[Work to complete] Copy these records line for line, leaving out the pictures.

--- Start Data in this exercise ---

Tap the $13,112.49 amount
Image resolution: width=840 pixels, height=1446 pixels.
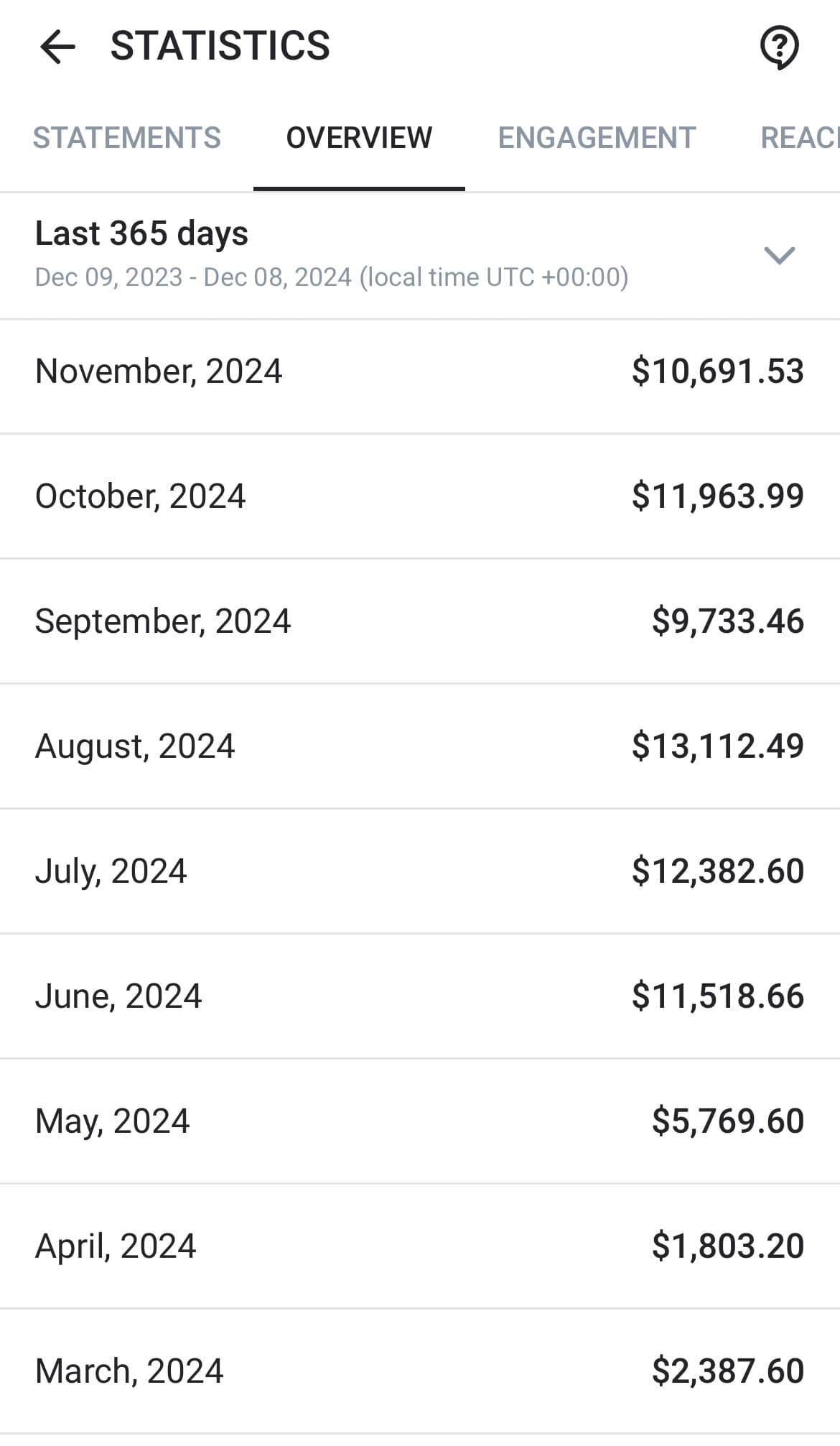click(717, 746)
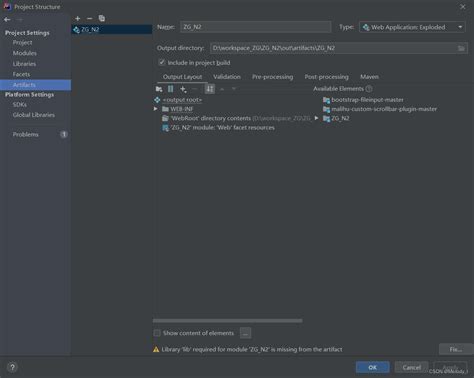
Task: Create archive in output layout toolbar
Action: (171, 89)
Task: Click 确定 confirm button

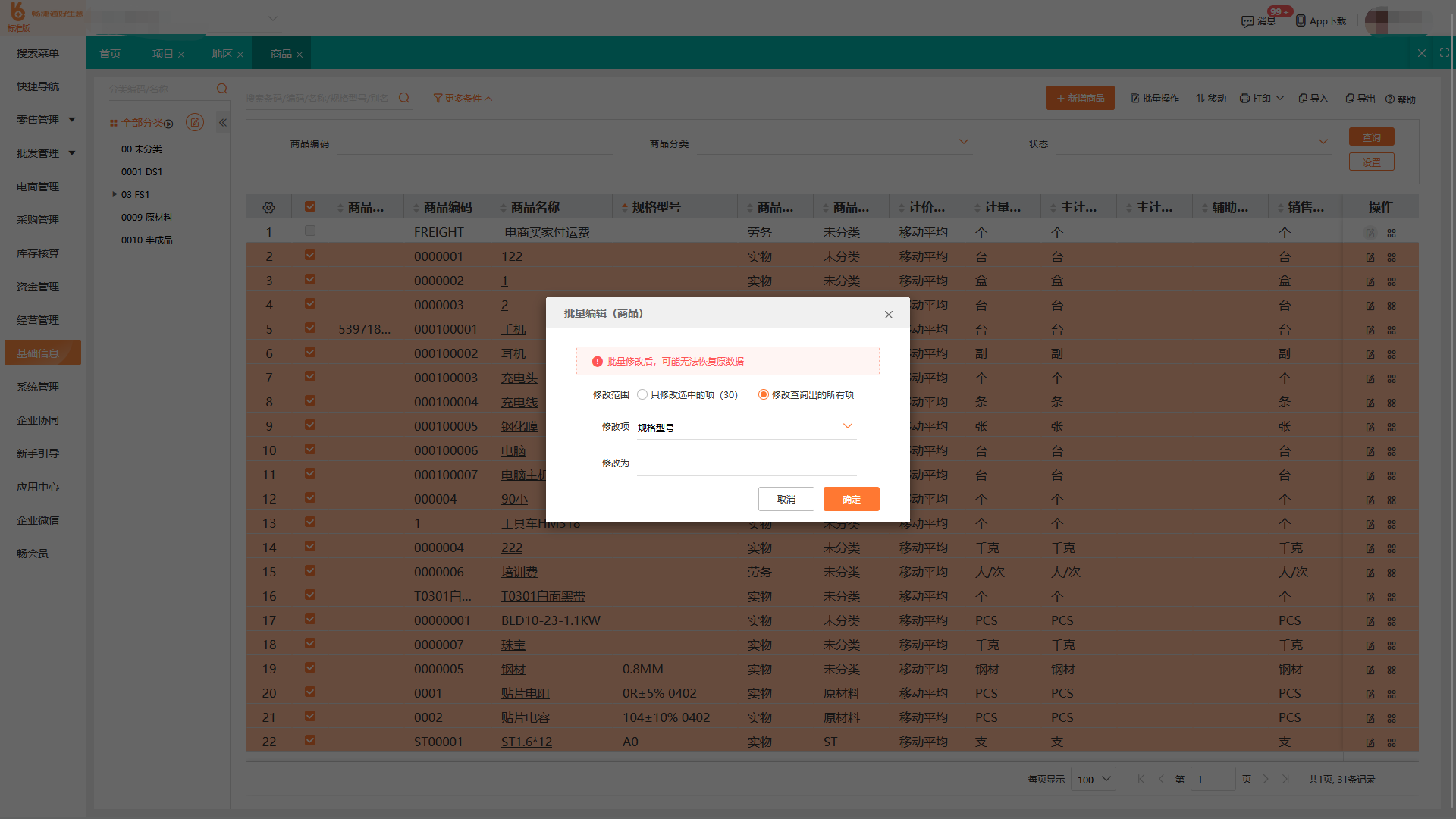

--- End Data in this exercise ---

[Task solution]
Tap the $13,112.49 amount
Image resolution: width=840 pixels, height=1446 pixels.
click(717, 746)
Task: Create archive in output layout toolbar
Action: (171, 89)
Task: Click 确定 confirm button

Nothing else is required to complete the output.